Fleshing out these limp plots is a forgettable set of characters. Bill Engvall is actually a likable dude but because his character's lines are so corny and unfunny, you'll grow to resent him. Susan Pearson (Nancy Travis) is the typical, exasperated wife, way more well-adjusted than her goofy husband, and prone to smack him down with a verbal barbs. The kids—daughter is pretty and sarcastic, oldest son is ditzy and sarcastic, youngest son is smart and sarcastic. Actually, these offspring aren't unlike the kids from Step by Step, another cheesy, contrived family sitcom that, even in its mediocrity, is a laugh-until-you-barf-up-a-spleen-fest compared to The Bill Engvall Show. In recurring, supporting roles are Steve Hytner (Bania from Seinfeld—quick, did the mention of Seinfeld remind you of a particularly funny moment from that series? Guess what, that fleeting memory is a lot funnier than anything you'll see on these DVDs) and Tim Meadows. As easy as it is to indict Meadows for appearing in such tripe, you have to earn a paycheck somehow and whatever mild laughter is to be had here, Meadows usually is responsible.

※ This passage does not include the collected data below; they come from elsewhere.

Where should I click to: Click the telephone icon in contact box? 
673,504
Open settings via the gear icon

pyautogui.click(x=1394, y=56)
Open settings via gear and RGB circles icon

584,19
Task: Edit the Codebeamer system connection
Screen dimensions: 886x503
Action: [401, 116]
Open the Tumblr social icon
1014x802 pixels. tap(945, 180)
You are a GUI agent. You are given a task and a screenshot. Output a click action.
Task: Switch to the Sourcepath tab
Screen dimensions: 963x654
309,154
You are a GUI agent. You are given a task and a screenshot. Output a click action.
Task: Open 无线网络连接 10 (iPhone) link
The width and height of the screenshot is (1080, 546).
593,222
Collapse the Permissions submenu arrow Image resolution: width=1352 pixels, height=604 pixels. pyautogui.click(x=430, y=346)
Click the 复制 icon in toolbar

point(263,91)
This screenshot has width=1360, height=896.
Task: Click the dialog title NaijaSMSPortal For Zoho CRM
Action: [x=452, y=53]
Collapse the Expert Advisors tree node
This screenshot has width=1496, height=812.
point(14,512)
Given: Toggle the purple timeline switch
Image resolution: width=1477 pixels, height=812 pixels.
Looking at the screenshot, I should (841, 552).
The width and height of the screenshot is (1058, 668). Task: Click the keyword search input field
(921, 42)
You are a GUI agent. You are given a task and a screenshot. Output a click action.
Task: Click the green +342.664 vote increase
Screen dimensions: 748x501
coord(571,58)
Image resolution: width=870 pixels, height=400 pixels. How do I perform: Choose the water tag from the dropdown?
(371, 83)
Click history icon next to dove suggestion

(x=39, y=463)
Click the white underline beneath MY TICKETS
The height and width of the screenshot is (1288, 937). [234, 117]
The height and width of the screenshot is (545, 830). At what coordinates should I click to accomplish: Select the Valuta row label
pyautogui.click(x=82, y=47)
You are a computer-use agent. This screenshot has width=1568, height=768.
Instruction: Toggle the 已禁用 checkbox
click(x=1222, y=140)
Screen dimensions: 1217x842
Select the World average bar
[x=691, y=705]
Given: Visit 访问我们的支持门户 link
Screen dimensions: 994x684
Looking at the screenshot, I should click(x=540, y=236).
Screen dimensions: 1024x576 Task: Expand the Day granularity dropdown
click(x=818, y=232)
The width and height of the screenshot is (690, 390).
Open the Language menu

You know, I would cut this series more slack if it was a straight-up family-friendly show, but there are a handful of adult themes that prevent it from landing the Full House Caveat, i.e. "If a TV series is cheesy and unfunny yet is suitable for all ages and is therefore deliberately cheesy and unfunny, it shall be given immunity from overly harsh criticism." In the first season of The Bill Engvall Show, two stories revolved around Susan revealing that she banged Chris Isaac and Bill giving his oldest son a condom-fitting demonstration using vegetables. So, the Caveat is revoked and The Bill Engvall Show still stands as awful.
If you're so inclined to continue the pain, Disc Two sports a handful of extra features: a series overview, interviews with Bill Engvall, Tim Meadows and Steve Hytner, a set tour and a fan-letter answering feature with Bill Engvall, notable more for the fact that there are actually fans of the show.
If fatherhood is as derivative and boring as this, I'm scheduling an appointment for a vasectomy tomorrow.
Guilty. Sentence: Spend 10 more months watching Home Improvement and work on your material.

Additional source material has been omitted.